EXERCISE AIM: Give an exact reproduction of all the lines in the listing.

-*-*-

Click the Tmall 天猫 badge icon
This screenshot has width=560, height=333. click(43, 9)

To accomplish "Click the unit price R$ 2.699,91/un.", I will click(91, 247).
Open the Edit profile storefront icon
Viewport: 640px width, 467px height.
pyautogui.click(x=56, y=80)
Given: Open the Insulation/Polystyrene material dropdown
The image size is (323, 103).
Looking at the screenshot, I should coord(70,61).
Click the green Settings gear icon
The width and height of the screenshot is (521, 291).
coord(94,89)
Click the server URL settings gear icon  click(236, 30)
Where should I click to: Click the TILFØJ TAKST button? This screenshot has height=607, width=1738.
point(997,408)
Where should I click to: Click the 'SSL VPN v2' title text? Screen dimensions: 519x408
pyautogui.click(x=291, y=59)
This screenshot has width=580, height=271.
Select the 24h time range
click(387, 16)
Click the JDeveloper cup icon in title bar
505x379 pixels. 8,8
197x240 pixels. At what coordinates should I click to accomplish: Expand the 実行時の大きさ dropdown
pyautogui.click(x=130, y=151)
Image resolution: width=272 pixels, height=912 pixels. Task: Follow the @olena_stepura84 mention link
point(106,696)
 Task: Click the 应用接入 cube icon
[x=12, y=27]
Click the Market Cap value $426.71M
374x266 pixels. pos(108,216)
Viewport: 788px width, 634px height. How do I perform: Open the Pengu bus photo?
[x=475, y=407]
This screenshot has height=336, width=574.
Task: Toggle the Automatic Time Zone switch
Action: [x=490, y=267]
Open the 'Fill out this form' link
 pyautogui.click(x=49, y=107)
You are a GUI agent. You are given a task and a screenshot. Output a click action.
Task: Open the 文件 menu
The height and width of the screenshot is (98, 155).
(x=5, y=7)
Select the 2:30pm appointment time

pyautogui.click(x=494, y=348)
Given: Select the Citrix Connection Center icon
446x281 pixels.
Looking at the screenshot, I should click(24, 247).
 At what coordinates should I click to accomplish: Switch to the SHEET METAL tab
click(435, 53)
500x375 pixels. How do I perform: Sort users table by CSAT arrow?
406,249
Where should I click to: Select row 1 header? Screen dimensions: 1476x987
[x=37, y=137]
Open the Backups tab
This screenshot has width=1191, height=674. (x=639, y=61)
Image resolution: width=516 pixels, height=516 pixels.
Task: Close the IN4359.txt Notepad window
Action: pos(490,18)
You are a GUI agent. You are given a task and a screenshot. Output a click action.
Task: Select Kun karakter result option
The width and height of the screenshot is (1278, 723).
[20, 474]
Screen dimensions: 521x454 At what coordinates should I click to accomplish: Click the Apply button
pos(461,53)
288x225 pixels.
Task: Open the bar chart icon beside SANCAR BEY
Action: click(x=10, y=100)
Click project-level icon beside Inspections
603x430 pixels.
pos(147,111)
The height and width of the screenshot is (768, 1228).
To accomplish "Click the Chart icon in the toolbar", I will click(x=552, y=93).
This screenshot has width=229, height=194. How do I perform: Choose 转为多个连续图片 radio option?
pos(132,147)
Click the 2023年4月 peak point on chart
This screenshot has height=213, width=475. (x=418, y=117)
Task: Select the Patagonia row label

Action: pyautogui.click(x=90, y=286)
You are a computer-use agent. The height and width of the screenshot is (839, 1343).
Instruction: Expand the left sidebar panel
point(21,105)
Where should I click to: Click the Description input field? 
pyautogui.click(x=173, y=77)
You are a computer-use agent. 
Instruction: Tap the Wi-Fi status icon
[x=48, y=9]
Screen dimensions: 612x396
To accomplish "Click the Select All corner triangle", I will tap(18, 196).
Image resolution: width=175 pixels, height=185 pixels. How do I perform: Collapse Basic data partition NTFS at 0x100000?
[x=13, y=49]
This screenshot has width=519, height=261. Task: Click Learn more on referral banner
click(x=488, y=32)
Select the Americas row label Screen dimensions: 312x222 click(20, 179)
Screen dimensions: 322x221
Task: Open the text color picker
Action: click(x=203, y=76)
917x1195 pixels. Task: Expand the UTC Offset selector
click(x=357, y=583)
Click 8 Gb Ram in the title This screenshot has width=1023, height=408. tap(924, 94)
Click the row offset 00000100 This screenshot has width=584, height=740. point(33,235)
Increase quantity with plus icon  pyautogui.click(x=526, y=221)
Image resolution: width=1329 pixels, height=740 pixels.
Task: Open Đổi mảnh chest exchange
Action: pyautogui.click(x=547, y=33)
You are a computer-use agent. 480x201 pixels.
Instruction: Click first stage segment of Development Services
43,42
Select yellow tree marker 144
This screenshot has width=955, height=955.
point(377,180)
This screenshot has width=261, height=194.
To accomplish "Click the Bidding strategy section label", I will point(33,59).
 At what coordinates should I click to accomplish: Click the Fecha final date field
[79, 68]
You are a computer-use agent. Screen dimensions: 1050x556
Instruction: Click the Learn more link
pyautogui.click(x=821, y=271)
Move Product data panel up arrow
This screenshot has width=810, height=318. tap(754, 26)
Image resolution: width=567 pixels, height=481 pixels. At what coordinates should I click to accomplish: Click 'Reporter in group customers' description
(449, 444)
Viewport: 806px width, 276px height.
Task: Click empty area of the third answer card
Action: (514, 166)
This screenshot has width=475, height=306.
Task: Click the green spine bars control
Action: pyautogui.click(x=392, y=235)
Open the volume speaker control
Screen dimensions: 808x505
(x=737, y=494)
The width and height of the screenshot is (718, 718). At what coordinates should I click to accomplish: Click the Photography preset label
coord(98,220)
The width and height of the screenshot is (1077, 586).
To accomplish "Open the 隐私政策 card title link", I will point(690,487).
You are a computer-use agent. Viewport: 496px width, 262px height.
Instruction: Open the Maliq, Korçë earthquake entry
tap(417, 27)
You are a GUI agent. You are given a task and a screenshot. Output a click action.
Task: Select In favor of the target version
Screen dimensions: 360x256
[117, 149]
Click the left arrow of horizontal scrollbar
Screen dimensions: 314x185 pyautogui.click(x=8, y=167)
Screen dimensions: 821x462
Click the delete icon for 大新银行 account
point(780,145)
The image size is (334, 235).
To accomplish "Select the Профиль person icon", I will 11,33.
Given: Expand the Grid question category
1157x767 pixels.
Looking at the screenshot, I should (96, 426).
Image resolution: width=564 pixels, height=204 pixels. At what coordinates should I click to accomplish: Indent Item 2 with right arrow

-*-*-

OUTPUT FOR THIS TASK:
Click the Tmall 天猫 badge icon
This screenshot has width=560, height=333. click(43, 9)

To accomplish "Click the unit price R$ 2.699,91/un.", I will click(91, 247).
Open the Edit profile storefront icon
Viewport: 640px width, 467px height.
pyautogui.click(x=56, y=80)
Given: Open the Insulation/Polystyrene material dropdown
The image size is (323, 103).
Looking at the screenshot, I should coord(70,61).
Click the green Settings gear icon
The width and height of the screenshot is (521, 291).
coord(94,89)
Click the server URL settings gear icon  click(236, 30)
Where should I click to: Click the TILFØJ TAKST button? This screenshot has height=607, width=1738.
point(997,408)
Where should I click to: Click the 'SSL VPN v2' title text? Screen dimensions: 519x408
pyautogui.click(x=291, y=59)
This screenshot has width=580, height=271.
Select the 24h time range
click(387, 16)
Click the JDeveloper cup icon in title bar
505x379 pixels. 8,8
197x240 pixels. At what coordinates should I click to accomplish: Expand the 実行時の大きさ dropdown
pyautogui.click(x=130, y=151)
Image resolution: width=272 pixels, height=912 pixels. Task: Follow the @olena_stepura84 mention link
point(106,696)
 Task: Click the 应用接入 cube icon
[x=12, y=27]
Click the Market Cap value $426.71M
374x266 pixels. pos(108,216)
Viewport: 788px width, 634px height. How do I perform: Open the Pengu bus photo?
[x=475, y=407]
This screenshot has height=336, width=574.
Task: Toggle the Automatic Time Zone switch
Action: [x=490, y=267]
Open the 'Fill out this form' link
 pyautogui.click(x=49, y=107)
You are a GUI agent. You are given a task and a screenshot. Output a click action.
Task: Open the 文件 menu
The height and width of the screenshot is (98, 155).
(x=5, y=7)
Select the 2:30pm appointment time

pyautogui.click(x=494, y=348)
Given: Select the Citrix Connection Center icon
446x281 pixels.
Looking at the screenshot, I should click(24, 247).
 At what coordinates should I click to accomplish: Switch to the SHEET METAL tab
click(435, 53)
500x375 pixels. How do I perform: Sort users table by CSAT arrow?
406,249
Where should I click to: Select row 1 header? Screen dimensions: 1476x987
[x=37, y=137]
Open the Backups tab
This screenshot has width=1191, height=674. (x=639, y=61)
Image resolution: width=516 pixels, height=516 pixels.
Task: Close the IN4359.txt Notepad window
Action: pos(490,18)
You are a GUI agent. You are given a task and a screenshot. Output a click action.
Task: Select Kun karakter result option
The width and height of the screenshot is (1278, 723).
[20, 474]
Screen dimensions: 521x454 At what coordinates should I click to accomplish: Click the Apply button
pos(461,53)
288x225 pixels.
Task: Open the bar chart icon beside SANCAR BEY
Action: click(x=10, y=100)
Click project-level icon beside Inspections
603x430 pixels.
pos(147,111)
The height and width of the screenshot is (768, 1228).
To accomplish "Click the Chart icon in the toolbar", I will click(x=552, y=93).
This screenshot has width=229, height=194. How do I perform: Choose 转为多个连续图片 radio option?
pos(132,147)
Click the 2023年4月 peak point on chart
This screenshot has height=213, width=475. (x=418, y=117)
Task: Select the Patagonia row label

Action: pyautogui.click(x=90, y=286)
You are a computer-use agent. The height and width of the screenshot is (839, 1343).
Instruction: Expand the left sidebar panel
point(21,105)
Where should I click to: Click the Description input field? 
pyautogui.click(x=173, y=77)
You are a computer-use agent. 
Instruction: Tap the Wi-Fi status icon
[x=48, y=9]
Screen dimensions: 612x396
To accomplish "Click the Select All corner triangle", I will tap(18, 196).
Image resolution: width=175 pixels, height=185 pixels. How do I perform: Collapse Basic data partition NTFS at 0x100000?
[x=13, y=49]
This screenshot has width=519, height=261. Task: Click Learn more on referral banner
click(x=488, y=32)
Select the Americas row label Screen dimensions: 312x222 click(20, 179)
Screen dimensions: 322x221
Task: Open the text color picker
Action: click(x=203, y=76)
917x1195 pixels. Task: Expand the UTC Offset selector
click(x=357, y=583)
Click 8 Gb Ram in the title This screenshot has width=1023, height=408. tap(924, 94)
Click the row offset 00000100 This screenshot has width=584, height=740. point(33,235)
Increase quantity with plus icon  pyautogui.click(x=526, y=221)
Image resolution: width=1329 pixels, height=740 pixels.
Task: Open Đổi mảnh chest exchange
Action: pyautogui.click(x=547, y=33)
You are a computer-use agent. 480x201 pixels.
Instruction: Click first stage segment of Development Services
43,42
Select yellow tree marker 144
This screenshot has width=955, height=955.
point(377,180)
This screenshot has width=261, height=194.
To accomplish "Click the Bidding strategy section label", I will point(33,59).
 At what coordinates should I click to accomplish: Click the Fecha final date field
[79, 68]
You are a computer-use agent. Screen dimensions: 1050x556
Instruction: Click the Learn more link
pyautogui.click(x=821, y=271)
Move Product data panel up arrow
This screenshot has width=810, height=318. tap(754, 26)
Image resolution: width=567 pixels, height=481 pixels. At what coordinates should I click to accomplish: Click 'Reporter in group customers' description
(449, 444)
Viewport: 806px width, 276px height.
Task: Click empty area of the third answer card
Action: (514, 166)
This screenshot has width=475, height=306.
Task: Click the green spine bars control
Action: pyautogui.click(x=392, y=235)
Open the volume speaker control
Screen dimensions: 808x505
(x=737, y=494)
The width and height of the screenshot is (718, 718). At what coordinates should I click to accomplish: Click the Photography preset label
coord(98,220)
The width and height of the screenshot is (1077, 586).
To accomplish "Open the 隐私政策 card title link", I will point(690,487).
You are a computer-use agent. Viewport: 496px width, 262px height.
Instruction: Open the Maliq, Korçë earthquake entry
tap(417, 27)
You are a GUI agent. You are given a task and a screenshot. Output a click action.
Task: Select In favor of the target version
Screen dimensions: 360x256
[117, 149]
Click the left arrow of horizontal scrollbar
Screen dimensions: 314x185 pyautogui.click(x=8, y=167)
Screen dimensions: 821x462
Click the delete icon for 大新银行 account
point(780,145)
The image size is (334, 235).
To accomplish "Select the Профиль person icon", I will 11,33.
Given: Expand the Grid question category
1157x767 pixels.
Looking at the screenshot, I should (96, 426).
Image resolution: width=564 pixels, height=204 pixels. At what coordinates should I click to accomplish: Indent Item 2 with right arrow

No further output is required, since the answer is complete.